▶ PROBLEM TO SOLVE: Give back, word for word, the lines in the listing below from the one holding "1144x704 pixels. At" down to the one holding "Click the first", both ends included.

▶ DATA EXTRACT:

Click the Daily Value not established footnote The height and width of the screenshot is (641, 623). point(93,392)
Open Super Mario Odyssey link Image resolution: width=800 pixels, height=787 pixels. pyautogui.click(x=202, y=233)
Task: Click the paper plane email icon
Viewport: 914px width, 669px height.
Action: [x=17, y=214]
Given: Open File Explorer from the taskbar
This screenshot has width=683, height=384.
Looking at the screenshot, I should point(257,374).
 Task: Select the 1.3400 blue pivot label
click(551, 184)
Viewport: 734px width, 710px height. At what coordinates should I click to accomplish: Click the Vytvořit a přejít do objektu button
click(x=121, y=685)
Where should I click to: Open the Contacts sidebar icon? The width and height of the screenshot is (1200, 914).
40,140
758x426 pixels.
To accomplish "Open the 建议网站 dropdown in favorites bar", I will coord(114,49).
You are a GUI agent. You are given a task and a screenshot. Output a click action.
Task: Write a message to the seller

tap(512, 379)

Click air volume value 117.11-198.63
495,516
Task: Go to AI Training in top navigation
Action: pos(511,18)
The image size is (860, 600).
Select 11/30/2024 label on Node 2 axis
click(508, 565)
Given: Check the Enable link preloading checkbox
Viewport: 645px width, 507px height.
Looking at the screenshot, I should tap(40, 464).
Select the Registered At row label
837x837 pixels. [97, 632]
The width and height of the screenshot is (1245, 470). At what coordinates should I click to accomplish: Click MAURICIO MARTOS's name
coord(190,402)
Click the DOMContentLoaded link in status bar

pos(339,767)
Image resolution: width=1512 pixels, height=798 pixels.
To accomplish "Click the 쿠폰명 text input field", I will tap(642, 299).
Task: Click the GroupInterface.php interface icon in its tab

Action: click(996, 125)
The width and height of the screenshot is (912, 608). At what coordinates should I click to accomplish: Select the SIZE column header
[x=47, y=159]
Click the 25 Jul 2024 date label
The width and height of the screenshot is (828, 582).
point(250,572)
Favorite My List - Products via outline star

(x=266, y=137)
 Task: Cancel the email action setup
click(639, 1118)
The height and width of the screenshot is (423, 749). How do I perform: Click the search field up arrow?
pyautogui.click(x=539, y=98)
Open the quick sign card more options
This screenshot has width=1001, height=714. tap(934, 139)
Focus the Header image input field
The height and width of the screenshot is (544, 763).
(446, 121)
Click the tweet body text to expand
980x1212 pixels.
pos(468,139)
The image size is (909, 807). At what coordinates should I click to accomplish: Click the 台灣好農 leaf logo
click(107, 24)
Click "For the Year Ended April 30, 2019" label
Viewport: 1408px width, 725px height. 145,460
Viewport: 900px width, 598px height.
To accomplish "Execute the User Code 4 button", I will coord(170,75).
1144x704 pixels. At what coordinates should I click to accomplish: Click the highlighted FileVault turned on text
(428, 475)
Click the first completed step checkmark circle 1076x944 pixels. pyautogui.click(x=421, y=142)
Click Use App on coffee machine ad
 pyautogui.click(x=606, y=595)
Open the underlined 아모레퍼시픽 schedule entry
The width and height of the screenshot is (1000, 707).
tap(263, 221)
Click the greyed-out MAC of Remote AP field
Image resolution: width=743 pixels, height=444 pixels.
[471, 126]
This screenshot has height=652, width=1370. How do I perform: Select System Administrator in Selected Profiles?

▶ YOUR RESPONSE:
1144x704 pixels. At what coordinates should I click to accomplish: Click the highlighted FileVault turned on text
(428, 475)
Click the first completed step checkmark circle 1076x944 pixels. pyautogui.click(x=421, y=142)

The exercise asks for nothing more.